Millikan designed the oil drop experiment to isolate and measure the charge on individual oil droplets. The key steps included:
- Spraying tiny oil droplets into a chamber where they became charged by friction or by exposure to ionizing radiation.
- Applying an electric field between two metal plates to suspend a single droplet against the force of gravity.
- Adjusting the voltage until the droplet remained stationary, allowing Millikan to calculate the droplet's charge using the balance of electrical and gravitational forces.
- Repeating the process for thousands of droplets, Millikan found that all measured charges were integer multiples of a single fundamental value: 1.602 × 10⁻¹⁹ coulombs, the charge of a single electron.
Why Was Measuring the Charge Necessary to Find the Electron's Mass?

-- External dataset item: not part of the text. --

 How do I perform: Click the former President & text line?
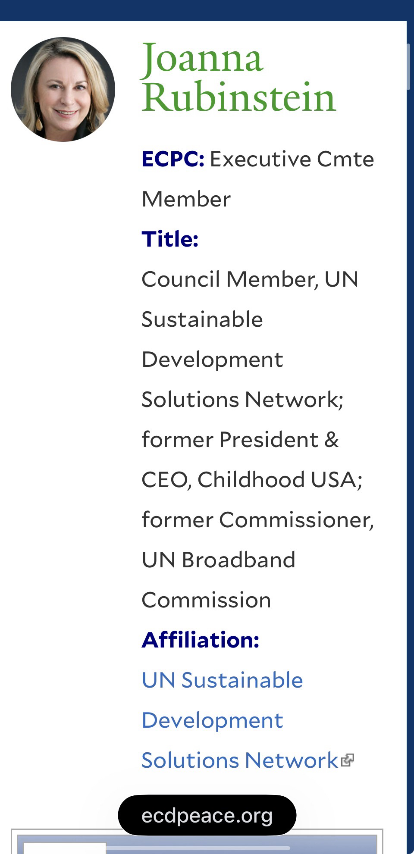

Before Millikan's experiment, scientists already knew the charge-to-mass ratio (e/m) of the electron from J.J. Thomson's cathode ray experiments in 1897. However, they could not determine the electron's mass (m) without knowing its charge (e) independently. The relationship is straightforward:
| Known Value | Symbol | How It Was Obtained |
|---|---|---|
| Charge-to-mass ratio | e/m | Thomson's deflection experiments |
| Fundamental charge | e | Millikan's oil drop experiment |
| Electron mass | m | Calculated as m = e / (e/m) |
By dividing Millikan's measured charge (e) by Thomson's charge-to-mass ratio (e/m), scientists could compute the electron's mass with high accuracy. This indirect method was essential because the electron is far too small to be weighed directly.
What Was the Significance of Millikan's Result?
Millikan's precise measurement of the electron's charge had profound implications:
- Confirmed the atomic nature of electricity by proving that charge exists in discrete, indivisible units.
- Enabled the first accurate calculation of the electron's mass, which was found to be approximately 9.109 × 10⁻³¹ kilograms.
- Provided a foundation for later developments in quantum mechanics, atomic theory, and particle physics.
- Earned Millikan the Nobel Prize in Physics in 1923 for his work on the elementary charge and the photoelectric effect.
Without Millikan's charge measurement, the electron's mass would have remained an unknown quantity, and many subsequent advances in physics would have been impossible.